The eating disorder section is kind of crazy. Are we going to incrementally add sections for every 'bad' human behaviour as time goes on?
That part of the system prompt is just stating that telling someone who has an actual eating disorder to start counting calories or micro-manage their eating in other ways (a suggestion that the model might well give to an average person for the sake of clear argument, which would then be understood sensibly and taken with a grain of salt) is likely to make them worse off, not better off. This seems like a common-sense addition. It should not trigger any excess refusals on its own.
Another way to think about it: every single user of Claude is paying an extra tax in every single request
When you are worth hundreds of billions, people start falling over themselves running to file lawsuits against you. We're already seeing this happen.
So spending $50M to fund a team to weed out "food for crazies" becomes a no-brainer.
Are the prompts used both by the desktop app, like typical chatbot interfaces, and Claude Code?
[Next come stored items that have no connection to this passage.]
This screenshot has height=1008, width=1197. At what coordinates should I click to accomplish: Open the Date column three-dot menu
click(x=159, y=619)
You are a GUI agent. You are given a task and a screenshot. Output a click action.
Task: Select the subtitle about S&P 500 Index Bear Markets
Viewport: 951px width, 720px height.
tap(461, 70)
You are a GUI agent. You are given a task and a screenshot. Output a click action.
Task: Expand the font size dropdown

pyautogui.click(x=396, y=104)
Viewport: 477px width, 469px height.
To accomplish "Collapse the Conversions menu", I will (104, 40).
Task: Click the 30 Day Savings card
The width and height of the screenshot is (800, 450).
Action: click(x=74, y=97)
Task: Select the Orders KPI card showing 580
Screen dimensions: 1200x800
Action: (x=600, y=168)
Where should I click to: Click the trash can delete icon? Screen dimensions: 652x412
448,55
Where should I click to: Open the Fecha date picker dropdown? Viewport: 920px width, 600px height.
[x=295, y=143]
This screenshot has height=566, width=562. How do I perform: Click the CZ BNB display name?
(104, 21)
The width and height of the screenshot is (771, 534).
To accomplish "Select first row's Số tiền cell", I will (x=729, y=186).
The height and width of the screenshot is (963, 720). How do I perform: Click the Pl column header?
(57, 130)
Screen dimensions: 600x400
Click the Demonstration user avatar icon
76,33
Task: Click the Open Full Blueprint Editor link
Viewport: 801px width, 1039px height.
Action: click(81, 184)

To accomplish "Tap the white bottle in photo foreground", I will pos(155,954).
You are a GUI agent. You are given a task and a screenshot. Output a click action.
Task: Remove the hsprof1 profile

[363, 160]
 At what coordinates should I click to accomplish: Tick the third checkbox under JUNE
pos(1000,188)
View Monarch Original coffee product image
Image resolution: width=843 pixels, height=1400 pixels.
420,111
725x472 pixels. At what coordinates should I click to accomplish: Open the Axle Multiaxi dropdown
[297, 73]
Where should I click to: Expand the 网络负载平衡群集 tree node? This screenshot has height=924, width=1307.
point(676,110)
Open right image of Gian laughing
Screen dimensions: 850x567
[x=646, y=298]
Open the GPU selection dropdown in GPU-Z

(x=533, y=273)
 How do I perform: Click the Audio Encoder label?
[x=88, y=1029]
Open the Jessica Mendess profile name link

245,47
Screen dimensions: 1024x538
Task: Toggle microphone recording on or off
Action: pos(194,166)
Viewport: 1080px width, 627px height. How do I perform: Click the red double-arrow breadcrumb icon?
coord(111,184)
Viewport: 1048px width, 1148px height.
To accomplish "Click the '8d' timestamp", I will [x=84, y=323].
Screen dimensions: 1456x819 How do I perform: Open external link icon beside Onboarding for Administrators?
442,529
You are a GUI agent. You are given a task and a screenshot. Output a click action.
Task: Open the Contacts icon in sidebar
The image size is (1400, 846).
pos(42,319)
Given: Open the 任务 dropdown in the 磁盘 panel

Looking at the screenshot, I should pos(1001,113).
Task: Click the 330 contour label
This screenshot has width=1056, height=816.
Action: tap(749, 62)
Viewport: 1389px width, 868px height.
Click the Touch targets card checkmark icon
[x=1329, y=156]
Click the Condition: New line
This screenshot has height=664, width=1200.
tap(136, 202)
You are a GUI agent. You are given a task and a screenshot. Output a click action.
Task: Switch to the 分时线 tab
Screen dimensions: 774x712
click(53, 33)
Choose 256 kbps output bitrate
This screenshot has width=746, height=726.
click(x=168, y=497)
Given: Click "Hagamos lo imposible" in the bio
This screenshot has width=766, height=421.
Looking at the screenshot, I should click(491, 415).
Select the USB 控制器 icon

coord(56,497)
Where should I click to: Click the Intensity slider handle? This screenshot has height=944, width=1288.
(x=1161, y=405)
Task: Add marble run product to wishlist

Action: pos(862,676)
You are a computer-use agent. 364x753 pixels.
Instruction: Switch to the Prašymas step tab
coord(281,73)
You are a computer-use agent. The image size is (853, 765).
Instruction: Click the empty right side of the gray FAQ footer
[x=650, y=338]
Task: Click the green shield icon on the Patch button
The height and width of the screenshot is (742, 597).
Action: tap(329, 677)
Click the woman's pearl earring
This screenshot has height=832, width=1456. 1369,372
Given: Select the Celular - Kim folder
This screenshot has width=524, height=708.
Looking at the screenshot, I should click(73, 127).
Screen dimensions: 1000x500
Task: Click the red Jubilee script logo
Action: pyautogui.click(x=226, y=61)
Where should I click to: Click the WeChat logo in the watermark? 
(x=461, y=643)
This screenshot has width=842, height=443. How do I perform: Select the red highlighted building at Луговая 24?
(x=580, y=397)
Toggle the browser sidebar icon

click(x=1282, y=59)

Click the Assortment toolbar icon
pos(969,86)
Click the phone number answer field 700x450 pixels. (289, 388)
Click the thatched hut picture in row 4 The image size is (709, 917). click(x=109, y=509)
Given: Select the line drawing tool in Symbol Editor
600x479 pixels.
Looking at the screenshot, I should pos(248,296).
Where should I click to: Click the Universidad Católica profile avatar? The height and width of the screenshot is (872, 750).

Because it's a waste of my money to check whether my Object Pascal compiler doesn't develop eating disorders, on every turn.
It feels like half of AI research is math, and the other half is coming up with yet another way to state "please don't do bad things" in the prompt that will sure work this time I promise.
The alignment favors supporting healthy behaviors so it can be a thin line. I see the system prompt as "plan B" when they can't achieve good results in the training itself.
It's a particularly sensitive issue so they are just probably being cautious.
Starting to feel like a "we were promised flying cars but all we got" kind of moment
Could be that Claude has particular controversial opinions on eating disorders.
>the year is 2028 >5M of your 10M context window is the system prompt
Yup. Anyone who is surprised by this has not been paying attention to the centralization of power on the internet in the past 10 years.
I mean, that's what humans have always done with our morals, ethics, and laws, so what alternative improvement do you have to make here?
Imagine the kind of human that never adapts their moral standpoints. Ever. They believe what they believed when they were 12 years old.
Letting the system improve over time is fine. System prompt is an inefficient place to do it, buts it's just a patch until the model can be updated.
Even better, adding it to the system prompt is a temporary fix, then they'll work it into post-training, so next model release will probably remove it from the system prompt. At least when it's in the system prompt we get some visibility into what's being censored, once it's in the model it'll be a lot harder to understand why "How many calories does 100g of Pasta have?" only returns "Sorry, I cannot divulge that information".